**Text shown**
++++++++

Court of Appeals of Ohio, First District, Hamilton County
Sep 18, 2009
2009 Ohio 4886 (Ohio Ct. App. 2009)

Opinion

No. C-081208.

Date of Judgment Entry on Appeal: September 18, 2009.

Civil Appeal from Hamilton County Court of Common Pleas, TRIAL NO. A-0601303.

Affirmed.

Katzman Logan Halper Siegel and Steven D. Halper, for Plaintiff-Appellant.

Hardin, Lazarus, Lewis Marks, LLC, Donald A. Hardin, and Kimberly A. Rutowski, for Defendant-Appellee Michele Cameron.

Peter J. Stackpole, Assistant Cincinnati City Solicitor, for Defendant-Appellee City of Cincinnati.


DECISION.


{¶ 1} Plaintiff-appellant, Mohammed Alagha, filed a complaint against defendants-appellees, Michelle Cameron, a Cincinnati police officer, and the city of Cincinnati. The complaint alleged, among other things, malicious prosecution. The trial court granted summary judgment in favor of Officer Cameron and the city. Alagha has filed a timely appeal from that judgment.

{¶ 2} The record contains no evidence at all that Officer Cameron acted maliciously or recklessly or that she engaged in improper behavior of any kind. We think it a travesty that she has been subject to the time and expense of a lawsuit, particularly in her individual capacity, for simply doing her job and, in our view, doing it well. We find no merit in Alagha's assignment of error, and we affirm the trial court's judgment.

I. Facts and Procedure

{¶ 3} The record shows that Officer Cameron was dispatched to 5797 Willowcove Drive on a report of domestic violence. The complainant, Brandi Buell-Alagha, lived there with her parents. She told Officer Cameron that Alagha, her estranged husband, had violated a civil protection order.

++++++++

**Entries supplied**
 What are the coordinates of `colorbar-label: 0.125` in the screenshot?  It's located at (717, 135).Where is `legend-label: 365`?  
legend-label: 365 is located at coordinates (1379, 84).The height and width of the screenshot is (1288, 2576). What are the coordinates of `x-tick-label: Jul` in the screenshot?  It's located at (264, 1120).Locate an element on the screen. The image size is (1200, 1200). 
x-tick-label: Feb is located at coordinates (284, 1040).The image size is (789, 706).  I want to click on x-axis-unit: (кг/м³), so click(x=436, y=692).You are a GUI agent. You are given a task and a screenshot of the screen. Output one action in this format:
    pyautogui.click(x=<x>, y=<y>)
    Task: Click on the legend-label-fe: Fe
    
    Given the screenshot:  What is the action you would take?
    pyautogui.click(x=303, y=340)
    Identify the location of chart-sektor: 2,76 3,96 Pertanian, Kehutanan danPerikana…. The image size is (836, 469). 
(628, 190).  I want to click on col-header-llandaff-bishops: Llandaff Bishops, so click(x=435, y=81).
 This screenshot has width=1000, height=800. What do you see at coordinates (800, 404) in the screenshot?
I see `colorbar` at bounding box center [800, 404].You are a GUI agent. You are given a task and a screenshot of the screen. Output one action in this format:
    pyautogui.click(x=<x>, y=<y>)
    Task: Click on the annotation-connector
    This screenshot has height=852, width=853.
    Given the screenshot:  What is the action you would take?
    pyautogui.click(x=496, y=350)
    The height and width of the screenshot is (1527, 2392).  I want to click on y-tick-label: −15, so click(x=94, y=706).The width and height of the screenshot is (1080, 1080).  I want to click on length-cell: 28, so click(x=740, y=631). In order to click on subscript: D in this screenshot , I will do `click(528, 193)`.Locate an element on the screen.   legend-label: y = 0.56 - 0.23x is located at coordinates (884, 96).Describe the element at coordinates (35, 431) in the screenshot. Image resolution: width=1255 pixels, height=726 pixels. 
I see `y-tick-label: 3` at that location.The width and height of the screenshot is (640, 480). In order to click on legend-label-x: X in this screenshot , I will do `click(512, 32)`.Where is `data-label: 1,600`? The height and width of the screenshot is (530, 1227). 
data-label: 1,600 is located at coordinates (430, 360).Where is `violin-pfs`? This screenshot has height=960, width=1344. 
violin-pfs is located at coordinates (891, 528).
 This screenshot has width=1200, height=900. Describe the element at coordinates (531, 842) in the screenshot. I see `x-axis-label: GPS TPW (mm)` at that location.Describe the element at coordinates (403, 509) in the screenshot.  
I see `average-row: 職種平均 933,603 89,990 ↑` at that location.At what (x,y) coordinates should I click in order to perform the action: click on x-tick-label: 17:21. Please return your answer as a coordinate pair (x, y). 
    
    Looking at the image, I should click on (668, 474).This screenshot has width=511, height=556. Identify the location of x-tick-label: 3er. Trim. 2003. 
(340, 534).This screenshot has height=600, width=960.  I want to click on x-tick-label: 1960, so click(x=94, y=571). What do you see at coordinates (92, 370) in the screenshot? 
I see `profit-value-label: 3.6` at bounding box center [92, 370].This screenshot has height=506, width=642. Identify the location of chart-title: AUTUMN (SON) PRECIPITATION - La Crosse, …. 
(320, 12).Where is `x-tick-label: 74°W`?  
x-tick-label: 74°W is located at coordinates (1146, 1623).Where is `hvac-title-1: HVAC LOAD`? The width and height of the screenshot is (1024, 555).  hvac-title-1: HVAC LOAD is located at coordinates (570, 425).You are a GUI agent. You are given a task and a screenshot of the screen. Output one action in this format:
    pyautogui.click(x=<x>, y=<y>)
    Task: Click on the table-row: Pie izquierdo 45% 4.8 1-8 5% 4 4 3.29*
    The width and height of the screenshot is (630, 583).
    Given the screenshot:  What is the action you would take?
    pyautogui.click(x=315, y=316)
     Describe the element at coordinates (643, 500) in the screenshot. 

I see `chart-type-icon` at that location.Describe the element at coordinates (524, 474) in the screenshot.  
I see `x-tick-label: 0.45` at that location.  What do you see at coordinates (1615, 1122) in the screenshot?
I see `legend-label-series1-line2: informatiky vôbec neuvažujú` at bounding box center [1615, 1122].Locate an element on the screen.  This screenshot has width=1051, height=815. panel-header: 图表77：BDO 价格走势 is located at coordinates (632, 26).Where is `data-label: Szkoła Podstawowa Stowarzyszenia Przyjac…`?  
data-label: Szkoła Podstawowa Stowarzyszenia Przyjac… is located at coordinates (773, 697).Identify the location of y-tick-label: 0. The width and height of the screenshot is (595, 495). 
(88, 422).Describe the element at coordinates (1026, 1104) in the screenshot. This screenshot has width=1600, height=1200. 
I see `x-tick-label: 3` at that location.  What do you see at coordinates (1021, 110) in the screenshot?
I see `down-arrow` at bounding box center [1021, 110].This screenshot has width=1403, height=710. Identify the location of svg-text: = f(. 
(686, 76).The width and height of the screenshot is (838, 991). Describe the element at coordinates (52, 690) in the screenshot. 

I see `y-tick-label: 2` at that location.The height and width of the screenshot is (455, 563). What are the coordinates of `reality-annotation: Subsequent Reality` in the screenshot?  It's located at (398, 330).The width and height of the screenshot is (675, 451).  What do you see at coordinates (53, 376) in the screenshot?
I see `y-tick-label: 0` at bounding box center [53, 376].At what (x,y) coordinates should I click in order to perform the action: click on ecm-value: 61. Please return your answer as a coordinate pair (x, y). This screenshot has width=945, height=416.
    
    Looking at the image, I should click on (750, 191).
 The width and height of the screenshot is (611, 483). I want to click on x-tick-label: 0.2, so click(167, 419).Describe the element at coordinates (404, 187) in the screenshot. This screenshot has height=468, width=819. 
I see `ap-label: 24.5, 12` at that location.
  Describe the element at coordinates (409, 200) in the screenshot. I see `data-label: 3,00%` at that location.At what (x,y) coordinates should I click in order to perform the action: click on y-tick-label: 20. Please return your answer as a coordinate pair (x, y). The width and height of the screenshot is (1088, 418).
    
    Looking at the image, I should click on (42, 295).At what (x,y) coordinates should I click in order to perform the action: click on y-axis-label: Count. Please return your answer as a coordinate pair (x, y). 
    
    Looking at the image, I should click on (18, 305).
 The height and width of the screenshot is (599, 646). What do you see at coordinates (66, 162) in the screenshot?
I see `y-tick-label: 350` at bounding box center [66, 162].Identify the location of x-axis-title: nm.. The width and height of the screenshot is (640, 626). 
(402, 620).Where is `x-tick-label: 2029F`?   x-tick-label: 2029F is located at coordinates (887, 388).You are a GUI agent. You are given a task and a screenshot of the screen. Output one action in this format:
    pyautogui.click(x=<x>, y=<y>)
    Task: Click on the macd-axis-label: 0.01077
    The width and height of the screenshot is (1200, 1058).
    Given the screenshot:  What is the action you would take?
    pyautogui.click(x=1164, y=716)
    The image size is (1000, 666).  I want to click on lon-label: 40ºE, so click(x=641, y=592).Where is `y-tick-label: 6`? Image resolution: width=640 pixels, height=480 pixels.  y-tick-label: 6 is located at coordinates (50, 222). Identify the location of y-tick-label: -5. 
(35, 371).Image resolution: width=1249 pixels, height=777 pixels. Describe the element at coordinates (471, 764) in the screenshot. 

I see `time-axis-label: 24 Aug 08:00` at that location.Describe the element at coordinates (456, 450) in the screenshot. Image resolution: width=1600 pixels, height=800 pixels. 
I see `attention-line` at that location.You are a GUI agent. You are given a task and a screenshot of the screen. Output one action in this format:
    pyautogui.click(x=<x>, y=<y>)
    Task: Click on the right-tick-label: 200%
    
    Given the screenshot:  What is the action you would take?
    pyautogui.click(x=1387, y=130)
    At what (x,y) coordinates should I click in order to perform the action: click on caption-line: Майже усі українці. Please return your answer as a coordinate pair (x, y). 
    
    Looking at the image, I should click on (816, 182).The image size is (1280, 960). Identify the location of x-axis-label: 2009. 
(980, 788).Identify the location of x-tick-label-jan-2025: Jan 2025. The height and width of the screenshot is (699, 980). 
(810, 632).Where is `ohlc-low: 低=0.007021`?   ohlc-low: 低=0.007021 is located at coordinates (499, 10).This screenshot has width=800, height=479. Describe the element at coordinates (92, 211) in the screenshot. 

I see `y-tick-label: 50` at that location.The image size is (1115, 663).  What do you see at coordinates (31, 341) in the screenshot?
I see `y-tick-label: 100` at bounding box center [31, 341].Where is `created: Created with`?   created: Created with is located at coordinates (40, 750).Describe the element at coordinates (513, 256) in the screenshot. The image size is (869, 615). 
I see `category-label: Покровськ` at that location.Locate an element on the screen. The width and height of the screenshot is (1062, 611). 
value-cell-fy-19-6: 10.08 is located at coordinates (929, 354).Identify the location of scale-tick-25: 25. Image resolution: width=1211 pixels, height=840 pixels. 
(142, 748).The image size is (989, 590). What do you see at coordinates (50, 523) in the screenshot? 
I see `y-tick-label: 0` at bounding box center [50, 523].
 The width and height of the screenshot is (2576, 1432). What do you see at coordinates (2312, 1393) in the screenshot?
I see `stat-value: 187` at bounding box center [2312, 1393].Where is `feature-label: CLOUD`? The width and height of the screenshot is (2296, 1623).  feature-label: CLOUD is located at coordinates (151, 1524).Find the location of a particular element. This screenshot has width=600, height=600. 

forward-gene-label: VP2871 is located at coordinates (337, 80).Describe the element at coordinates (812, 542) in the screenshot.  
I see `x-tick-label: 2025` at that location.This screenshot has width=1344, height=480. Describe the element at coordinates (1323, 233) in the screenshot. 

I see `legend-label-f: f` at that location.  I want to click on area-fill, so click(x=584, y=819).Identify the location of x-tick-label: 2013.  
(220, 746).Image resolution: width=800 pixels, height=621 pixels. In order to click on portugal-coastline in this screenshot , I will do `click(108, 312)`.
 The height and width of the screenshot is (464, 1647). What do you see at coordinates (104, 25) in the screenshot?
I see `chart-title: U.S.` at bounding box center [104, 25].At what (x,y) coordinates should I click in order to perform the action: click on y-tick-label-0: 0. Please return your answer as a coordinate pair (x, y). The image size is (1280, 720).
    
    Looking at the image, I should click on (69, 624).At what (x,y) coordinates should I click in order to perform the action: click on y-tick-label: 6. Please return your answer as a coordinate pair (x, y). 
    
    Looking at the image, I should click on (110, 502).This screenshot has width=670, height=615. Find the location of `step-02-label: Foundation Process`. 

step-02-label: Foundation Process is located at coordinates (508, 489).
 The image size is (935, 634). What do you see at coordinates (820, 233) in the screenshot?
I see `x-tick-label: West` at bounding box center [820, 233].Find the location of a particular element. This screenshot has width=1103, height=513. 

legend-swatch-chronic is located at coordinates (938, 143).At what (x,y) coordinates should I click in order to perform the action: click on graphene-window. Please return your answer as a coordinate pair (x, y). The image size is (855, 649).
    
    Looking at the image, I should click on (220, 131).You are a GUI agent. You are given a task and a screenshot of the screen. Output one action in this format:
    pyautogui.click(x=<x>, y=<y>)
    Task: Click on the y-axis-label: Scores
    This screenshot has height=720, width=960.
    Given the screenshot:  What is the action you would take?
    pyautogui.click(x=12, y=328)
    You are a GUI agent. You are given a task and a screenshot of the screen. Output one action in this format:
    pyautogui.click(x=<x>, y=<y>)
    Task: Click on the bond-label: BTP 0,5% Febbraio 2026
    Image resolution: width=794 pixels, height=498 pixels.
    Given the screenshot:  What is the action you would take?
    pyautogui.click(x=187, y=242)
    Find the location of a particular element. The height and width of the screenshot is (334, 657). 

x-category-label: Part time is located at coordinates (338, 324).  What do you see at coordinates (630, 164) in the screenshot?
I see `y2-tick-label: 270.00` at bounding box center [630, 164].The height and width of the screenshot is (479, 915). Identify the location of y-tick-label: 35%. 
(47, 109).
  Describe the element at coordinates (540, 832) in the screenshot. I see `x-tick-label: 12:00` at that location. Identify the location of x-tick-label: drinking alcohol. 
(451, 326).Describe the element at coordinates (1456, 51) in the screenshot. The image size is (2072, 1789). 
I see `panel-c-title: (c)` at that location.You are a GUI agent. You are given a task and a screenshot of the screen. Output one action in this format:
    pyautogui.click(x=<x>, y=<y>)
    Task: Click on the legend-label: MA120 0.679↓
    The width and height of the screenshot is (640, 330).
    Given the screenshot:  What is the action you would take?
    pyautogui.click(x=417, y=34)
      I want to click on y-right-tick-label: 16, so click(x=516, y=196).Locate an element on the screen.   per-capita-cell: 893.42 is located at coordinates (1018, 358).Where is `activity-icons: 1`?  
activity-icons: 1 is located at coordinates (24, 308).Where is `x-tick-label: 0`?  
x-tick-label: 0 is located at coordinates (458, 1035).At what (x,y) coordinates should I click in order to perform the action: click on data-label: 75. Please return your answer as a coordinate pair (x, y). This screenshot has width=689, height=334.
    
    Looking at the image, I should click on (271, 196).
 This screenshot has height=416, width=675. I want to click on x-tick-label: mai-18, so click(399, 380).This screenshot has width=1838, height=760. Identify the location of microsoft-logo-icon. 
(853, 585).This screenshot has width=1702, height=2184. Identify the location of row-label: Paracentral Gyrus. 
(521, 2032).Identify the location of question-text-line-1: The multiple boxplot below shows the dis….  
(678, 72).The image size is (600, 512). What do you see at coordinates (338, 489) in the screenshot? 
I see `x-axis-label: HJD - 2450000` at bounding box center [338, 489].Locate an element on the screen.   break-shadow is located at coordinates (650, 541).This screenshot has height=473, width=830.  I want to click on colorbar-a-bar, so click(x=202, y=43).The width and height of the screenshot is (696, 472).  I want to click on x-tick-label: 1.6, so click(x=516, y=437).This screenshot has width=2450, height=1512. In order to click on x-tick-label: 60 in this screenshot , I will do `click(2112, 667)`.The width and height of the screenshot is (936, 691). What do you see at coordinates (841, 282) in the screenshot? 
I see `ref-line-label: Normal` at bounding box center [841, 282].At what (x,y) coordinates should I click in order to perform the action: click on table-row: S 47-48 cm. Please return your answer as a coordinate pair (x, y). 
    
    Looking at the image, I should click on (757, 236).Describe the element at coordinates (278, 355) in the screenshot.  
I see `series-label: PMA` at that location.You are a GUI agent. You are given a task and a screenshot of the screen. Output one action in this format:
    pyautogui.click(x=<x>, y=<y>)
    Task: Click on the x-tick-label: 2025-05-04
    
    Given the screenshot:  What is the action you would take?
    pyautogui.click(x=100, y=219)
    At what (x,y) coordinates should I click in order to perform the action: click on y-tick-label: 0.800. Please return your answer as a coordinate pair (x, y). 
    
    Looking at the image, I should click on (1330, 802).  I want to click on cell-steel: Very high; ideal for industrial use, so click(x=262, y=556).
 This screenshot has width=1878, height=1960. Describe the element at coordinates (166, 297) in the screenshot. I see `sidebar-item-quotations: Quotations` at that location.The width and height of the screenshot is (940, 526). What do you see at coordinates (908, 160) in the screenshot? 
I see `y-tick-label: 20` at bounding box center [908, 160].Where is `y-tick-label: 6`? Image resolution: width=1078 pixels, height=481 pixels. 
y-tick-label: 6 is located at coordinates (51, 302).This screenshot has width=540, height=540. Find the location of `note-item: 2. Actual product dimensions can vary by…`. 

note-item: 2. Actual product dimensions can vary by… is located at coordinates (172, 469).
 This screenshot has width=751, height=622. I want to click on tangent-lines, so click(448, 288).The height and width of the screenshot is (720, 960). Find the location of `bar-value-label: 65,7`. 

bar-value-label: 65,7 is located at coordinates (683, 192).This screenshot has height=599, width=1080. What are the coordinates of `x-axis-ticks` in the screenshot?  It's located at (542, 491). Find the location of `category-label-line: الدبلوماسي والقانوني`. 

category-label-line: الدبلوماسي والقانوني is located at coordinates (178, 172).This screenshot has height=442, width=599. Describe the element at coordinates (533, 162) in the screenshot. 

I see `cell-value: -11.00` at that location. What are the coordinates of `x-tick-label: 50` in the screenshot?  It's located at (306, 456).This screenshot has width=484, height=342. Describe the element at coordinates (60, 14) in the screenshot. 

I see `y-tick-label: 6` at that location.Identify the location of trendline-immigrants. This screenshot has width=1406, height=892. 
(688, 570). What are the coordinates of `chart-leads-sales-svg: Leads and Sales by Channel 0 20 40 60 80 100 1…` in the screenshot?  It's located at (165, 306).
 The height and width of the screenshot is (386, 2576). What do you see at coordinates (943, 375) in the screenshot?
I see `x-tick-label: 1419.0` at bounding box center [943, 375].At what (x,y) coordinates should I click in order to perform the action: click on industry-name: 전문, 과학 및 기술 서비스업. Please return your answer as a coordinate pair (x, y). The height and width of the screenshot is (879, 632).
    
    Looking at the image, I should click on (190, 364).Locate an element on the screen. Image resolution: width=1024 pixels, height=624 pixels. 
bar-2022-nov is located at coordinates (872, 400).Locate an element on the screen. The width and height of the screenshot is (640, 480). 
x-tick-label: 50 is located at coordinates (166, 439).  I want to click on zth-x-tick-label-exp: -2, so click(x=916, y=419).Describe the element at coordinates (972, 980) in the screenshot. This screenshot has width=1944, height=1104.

++++++++

**Explore the material**
(1) Answer these from the court opinion:
(a) What trial number did the case carry in the Hamilton County Court of Common Pleas?
(b) Besides other claims, what did Alagha's complaint allege?
(c) To what address was Officer Cameron dispatched?
(2) Extend the court opinion, starting after its last sentence.
The records are separate material, unrelated to the court opinion.

**Task-by-task results**
(1)
(a) A-0601303
(b) Malicious prosecution
(c) 5797 Willowcove Drive

(2)
{¶ 4} Mrs. Alagha showed Officer Cameron a copy of the order. It required Alagha to stay over 500 feet away from his estranged wife and not to initiate any contact with her "by telephone, fax, e-mail, voice mail, delivery service, writings, or communications by any other means in person or through another person." Mrs. Alagha also told Officer Cameron that she had informed Alagha about the order. Apparently, though, it was never served on him.

{¶ 5} Mrs. Alagha told Officer Cameron that Alagha had left a note on her car at her place of employment and that he had sent her several emails. She showed Officer Cameron copies of the note and the emails, which were related to the activities of the Alagha children.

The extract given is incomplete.